> _Task instructions_
Can you print, word for word, the lines of the data below, beginning at the line that contains "You are a computer-use agent. Screen" and stopping after the line that contains "click(213, 8)"?

> _Dataset records_
BEGIN

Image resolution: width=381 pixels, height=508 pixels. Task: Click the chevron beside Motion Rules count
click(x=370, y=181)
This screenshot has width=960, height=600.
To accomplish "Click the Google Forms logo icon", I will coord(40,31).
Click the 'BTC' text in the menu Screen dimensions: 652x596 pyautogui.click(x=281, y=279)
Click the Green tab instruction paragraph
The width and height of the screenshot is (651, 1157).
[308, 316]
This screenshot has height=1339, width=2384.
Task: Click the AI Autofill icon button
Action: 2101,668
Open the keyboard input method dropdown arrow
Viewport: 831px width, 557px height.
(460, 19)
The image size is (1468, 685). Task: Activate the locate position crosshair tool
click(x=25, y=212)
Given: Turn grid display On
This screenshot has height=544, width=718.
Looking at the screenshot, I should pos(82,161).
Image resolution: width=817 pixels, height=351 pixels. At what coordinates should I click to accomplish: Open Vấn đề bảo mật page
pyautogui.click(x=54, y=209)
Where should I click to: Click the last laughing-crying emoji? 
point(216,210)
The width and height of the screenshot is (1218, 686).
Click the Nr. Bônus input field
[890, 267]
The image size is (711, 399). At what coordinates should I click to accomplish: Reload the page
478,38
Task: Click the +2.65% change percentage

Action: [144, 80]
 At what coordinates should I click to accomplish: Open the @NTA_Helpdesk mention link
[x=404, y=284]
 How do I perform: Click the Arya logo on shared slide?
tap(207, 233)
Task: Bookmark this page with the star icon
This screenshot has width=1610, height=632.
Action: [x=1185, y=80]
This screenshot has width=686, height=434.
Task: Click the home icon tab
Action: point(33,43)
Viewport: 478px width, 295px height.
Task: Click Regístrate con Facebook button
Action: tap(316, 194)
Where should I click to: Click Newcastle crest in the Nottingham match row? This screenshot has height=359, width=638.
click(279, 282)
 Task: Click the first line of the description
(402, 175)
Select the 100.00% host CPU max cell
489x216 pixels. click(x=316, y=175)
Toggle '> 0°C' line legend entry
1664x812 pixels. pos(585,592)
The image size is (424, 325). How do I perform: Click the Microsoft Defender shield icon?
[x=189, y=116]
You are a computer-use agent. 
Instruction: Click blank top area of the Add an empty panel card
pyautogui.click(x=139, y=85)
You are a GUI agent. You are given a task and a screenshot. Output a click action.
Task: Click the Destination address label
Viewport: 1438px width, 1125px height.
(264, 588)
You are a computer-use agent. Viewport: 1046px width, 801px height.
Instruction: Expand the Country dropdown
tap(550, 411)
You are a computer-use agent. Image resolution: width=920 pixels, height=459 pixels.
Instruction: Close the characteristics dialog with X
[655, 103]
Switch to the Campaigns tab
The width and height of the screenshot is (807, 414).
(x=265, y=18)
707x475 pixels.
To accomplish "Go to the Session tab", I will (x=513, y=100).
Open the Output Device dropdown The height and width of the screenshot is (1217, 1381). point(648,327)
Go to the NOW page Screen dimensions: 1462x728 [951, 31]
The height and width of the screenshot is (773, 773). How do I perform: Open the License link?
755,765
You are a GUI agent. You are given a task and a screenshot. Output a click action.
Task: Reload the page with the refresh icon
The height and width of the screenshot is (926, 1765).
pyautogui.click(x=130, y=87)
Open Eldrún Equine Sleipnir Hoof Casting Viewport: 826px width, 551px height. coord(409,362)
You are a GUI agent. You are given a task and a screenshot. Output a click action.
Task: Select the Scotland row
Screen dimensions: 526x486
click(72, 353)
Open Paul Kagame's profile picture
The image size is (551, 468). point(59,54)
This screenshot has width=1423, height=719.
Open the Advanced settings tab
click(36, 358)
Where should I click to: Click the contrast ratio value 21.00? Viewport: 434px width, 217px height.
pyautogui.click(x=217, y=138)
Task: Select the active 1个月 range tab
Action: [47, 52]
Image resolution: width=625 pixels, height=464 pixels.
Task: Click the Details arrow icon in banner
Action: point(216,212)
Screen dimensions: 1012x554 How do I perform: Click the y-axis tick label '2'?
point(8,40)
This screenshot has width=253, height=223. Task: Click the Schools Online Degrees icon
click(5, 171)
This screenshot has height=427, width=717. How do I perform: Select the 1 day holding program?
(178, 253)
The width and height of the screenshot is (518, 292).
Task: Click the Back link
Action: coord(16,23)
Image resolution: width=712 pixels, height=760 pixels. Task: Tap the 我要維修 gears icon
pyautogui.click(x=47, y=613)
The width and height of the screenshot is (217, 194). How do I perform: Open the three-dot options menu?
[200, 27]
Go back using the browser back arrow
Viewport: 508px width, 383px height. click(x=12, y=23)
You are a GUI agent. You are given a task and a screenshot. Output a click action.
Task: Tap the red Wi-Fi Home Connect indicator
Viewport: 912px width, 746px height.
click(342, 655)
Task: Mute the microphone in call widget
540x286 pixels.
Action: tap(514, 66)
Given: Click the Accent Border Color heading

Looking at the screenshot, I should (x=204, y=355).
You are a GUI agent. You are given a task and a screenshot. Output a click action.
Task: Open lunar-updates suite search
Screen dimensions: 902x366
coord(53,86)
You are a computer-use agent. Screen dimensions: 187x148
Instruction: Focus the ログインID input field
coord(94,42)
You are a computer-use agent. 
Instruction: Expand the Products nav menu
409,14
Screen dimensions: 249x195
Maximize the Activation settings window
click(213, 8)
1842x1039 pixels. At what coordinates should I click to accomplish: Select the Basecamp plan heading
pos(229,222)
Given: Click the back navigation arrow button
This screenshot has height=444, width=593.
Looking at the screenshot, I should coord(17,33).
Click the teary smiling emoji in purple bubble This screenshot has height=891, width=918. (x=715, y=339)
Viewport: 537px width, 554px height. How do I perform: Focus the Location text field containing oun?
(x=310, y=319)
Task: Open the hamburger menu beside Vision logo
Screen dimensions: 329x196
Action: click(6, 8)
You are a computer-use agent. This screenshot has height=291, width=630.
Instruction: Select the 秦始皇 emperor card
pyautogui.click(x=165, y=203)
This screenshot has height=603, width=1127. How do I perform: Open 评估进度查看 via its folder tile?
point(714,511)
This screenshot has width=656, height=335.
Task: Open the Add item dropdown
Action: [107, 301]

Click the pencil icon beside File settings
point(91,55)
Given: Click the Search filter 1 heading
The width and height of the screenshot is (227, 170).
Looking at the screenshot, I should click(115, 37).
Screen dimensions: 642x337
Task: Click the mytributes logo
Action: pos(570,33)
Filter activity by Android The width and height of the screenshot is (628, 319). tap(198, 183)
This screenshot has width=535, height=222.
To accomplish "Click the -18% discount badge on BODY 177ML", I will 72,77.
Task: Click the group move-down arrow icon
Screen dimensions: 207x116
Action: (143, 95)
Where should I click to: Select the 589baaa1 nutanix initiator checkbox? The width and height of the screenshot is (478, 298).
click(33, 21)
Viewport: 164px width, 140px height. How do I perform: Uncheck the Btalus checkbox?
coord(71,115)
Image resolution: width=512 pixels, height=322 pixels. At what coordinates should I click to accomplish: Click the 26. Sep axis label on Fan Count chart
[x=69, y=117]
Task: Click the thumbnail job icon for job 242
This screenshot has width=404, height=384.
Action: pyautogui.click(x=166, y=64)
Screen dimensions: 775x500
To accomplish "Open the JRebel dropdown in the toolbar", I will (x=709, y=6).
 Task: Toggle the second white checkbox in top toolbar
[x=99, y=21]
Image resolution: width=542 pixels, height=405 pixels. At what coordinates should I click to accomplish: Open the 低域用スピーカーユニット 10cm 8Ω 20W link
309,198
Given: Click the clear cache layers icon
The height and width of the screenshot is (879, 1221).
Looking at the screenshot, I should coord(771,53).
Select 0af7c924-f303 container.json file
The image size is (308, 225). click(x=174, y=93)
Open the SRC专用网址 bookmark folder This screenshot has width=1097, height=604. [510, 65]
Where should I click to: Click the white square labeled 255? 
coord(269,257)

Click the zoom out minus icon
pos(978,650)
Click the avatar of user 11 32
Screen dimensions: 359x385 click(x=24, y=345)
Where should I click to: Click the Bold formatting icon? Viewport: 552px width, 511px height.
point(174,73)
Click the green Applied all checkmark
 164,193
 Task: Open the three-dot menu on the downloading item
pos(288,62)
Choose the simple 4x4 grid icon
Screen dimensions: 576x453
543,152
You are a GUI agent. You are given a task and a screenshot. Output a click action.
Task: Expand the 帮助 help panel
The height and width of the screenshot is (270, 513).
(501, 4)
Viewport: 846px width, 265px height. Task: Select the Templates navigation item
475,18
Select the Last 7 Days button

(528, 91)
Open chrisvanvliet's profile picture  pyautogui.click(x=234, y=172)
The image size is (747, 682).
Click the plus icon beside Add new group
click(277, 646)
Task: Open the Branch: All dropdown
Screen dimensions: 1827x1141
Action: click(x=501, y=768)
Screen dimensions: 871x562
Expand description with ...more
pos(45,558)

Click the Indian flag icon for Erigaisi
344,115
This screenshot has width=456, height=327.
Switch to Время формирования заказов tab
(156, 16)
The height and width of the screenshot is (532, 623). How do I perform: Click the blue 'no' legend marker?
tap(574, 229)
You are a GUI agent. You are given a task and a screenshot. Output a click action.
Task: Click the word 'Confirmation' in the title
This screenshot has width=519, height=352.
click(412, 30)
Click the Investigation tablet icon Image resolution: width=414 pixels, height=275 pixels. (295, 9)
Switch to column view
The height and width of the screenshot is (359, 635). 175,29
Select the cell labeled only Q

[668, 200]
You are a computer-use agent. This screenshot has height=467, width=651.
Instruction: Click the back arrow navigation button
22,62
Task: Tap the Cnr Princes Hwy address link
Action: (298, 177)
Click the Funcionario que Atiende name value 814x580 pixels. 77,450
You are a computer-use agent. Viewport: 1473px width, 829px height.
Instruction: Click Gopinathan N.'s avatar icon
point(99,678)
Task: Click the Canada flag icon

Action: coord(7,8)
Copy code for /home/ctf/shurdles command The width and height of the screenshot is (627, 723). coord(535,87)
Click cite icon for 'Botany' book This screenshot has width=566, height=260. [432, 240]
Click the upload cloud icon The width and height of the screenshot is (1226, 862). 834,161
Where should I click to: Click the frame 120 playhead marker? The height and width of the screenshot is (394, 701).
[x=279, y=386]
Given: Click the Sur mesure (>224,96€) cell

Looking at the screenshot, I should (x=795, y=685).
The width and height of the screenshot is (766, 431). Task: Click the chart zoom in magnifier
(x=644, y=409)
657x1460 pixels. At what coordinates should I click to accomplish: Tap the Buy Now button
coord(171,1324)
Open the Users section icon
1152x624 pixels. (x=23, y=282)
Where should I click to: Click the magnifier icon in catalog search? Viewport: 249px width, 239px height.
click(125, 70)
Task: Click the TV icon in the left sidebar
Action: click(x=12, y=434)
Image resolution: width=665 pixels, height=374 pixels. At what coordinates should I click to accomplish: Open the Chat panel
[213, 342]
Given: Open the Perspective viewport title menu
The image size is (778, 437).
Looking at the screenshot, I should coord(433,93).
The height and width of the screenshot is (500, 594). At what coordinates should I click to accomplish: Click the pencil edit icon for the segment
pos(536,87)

END

> _Problem solution_
You are a computer-use agent. Screen dimensions: 187x148
Instruction: Focus the ログインID input field
coord(94,42)
You are a computer-use agent. 
Instruction: Expand the Products nav menu
409,14
Screen dimensions: 249x195
Maximize the Activation settings window
click(213, 8)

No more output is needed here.